INPUT MATERIAL:
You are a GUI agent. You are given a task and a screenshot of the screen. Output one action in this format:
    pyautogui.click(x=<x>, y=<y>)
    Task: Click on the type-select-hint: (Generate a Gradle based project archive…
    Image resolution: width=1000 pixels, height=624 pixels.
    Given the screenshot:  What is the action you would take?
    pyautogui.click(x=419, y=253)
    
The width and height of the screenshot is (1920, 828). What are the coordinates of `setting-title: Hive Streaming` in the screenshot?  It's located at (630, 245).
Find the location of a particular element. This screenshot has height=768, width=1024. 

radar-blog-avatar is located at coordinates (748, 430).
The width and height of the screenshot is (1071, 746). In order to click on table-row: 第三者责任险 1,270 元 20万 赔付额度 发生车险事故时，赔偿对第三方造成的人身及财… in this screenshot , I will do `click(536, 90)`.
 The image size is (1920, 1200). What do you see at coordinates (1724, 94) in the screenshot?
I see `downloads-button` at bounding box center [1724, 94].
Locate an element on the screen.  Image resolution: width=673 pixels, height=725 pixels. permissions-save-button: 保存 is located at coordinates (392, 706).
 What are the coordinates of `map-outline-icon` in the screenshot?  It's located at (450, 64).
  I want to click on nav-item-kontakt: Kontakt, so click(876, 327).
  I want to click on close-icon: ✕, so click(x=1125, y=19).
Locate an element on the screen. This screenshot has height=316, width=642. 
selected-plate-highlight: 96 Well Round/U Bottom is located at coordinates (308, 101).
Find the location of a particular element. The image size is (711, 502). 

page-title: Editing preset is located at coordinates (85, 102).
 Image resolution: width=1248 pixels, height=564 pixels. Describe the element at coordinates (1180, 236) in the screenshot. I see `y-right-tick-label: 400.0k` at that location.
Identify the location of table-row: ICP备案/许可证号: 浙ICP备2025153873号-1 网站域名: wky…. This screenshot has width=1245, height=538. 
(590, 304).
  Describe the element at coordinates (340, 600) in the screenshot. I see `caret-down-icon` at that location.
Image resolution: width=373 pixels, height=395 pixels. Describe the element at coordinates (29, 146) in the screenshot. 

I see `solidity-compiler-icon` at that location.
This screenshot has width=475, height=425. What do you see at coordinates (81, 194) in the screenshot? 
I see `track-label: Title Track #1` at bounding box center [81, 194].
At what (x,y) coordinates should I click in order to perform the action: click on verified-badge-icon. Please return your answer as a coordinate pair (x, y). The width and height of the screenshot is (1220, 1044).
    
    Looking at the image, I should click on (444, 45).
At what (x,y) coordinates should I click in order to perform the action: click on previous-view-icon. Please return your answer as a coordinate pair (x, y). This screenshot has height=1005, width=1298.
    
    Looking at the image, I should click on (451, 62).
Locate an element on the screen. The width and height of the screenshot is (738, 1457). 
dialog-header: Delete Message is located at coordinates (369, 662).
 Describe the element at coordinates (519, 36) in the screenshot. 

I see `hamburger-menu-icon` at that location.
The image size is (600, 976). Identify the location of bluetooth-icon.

TASK TO COMPLETE: Extract all of the lines above and copy them out exactly.

REPLY:
You are a GUI agent. You are given a task and a screenshot of the screen. Output one action in this format:
    pyautogui.click(x=<x>, y=<y>)
    Task: Click on the type-select-hint: (Generate a Gradle based project archive…
    Image resolution: width=1000 pixels, height=624 pixels.
    Given the screenshot:  What is the action you would take?
    pyautogui.click(x=419, y=253)
    
The width and height of the screenshot is (1920, 828). What are the coordinates of `setting-title: Hive Streaming` in the screenshot?  It's located at (630, 245).
Find the location of a particular element. This screenshot has height=768, width=1024. 

radar-blog-avatar is located at coordinates (748, 430).
The width and height of the screenshot is (1071, 746). In order to click on table-row: 第三者责任险 1,270 元 20万 赔付额度 发生车险事故时，赔偿对第三方造成的人身及财… in this screenshot , I will do `click(536, 90)`.
 The image size is (1920, 1200). What do you see at coordinates (1724, 94) in the screenshot?
I see `downloads-button` at bounding box center [1724, 94].
Locate an element on the screen.  Image resolution: width=673 pixels, height=725 pixels. permissions-save-button: 保存 is located at coordinates (392, 706).
 What are the coordinates of `map-outline-icon` in the screenshot?  It's located at (450, 64).
  I want to click on nav-item-kontakt: Kontakt, so click(876, 327).
  I want to click on close-icon: ✕, so click(x=1125, y=19).
Locate an element on the screen. This screenshot has height=316, width=642. 
selected-plate-highlight: 96 Well Round/U Bottom is located at coordinates (308, 101).
Find the location of a particular element. The image size is (711, 502). 

page-title: Editing preset is located at coordinates (85, 102).
 Image resolution: width=1248 pixels, height=564 pixels. Describe the element at coordinates (1180, 236) in the screenshot. I see `y-right-tick-label: 400.0k` at that location.
Identify the location of table-row: ICP备案/许可证号: 浙ICP备2025153873号-1 网站域名: wky…. This screenshot has width=1245, height=538. 
(590, 304).
  Describe the element at coordinates (340, 600) in the screenshot. I see `caret-down-icon` at that location.
Image resolution: width=373 pixels, height=395 pixels. Describe the element at coordinates (29, 146) in the screenshot. 

I see `solidity-compiler-icon` at that location.
This screenshot has width=475, height=425. What do you see at coordinates (81, 194) in the screenshot? 
I see `track-label: Title Track #1` at bounding box center [81, 194].
At what (x,y) coordinates should I click in order to perform the action: click on verified-badge-icon. Please return your answer as a coordinate pair (x, y). The width and height of the screenshot is (1220, 1044).
    
    Looking at the image, I should click on (444, 45).
At what (x,y) coordinates should I click in order to perform the action: click on previous-view-icon. Please return your answer as a coordinate pair (x, y). This screenshot has height=1005, width=1298.
    
    Looking at the image, I should click on (451, 62).
Locate an element on the screen. The width and height of the screenshot is (738, 1457). 
dialog-header: Delete Message is located at coordinates (369, 662).
 Describe the element at coordinates (519, 36) in the screenshot. 

I see `hamburger-menu-icon` at that location.
The image size is (600, 976). Identify the location of bluetooth-icon.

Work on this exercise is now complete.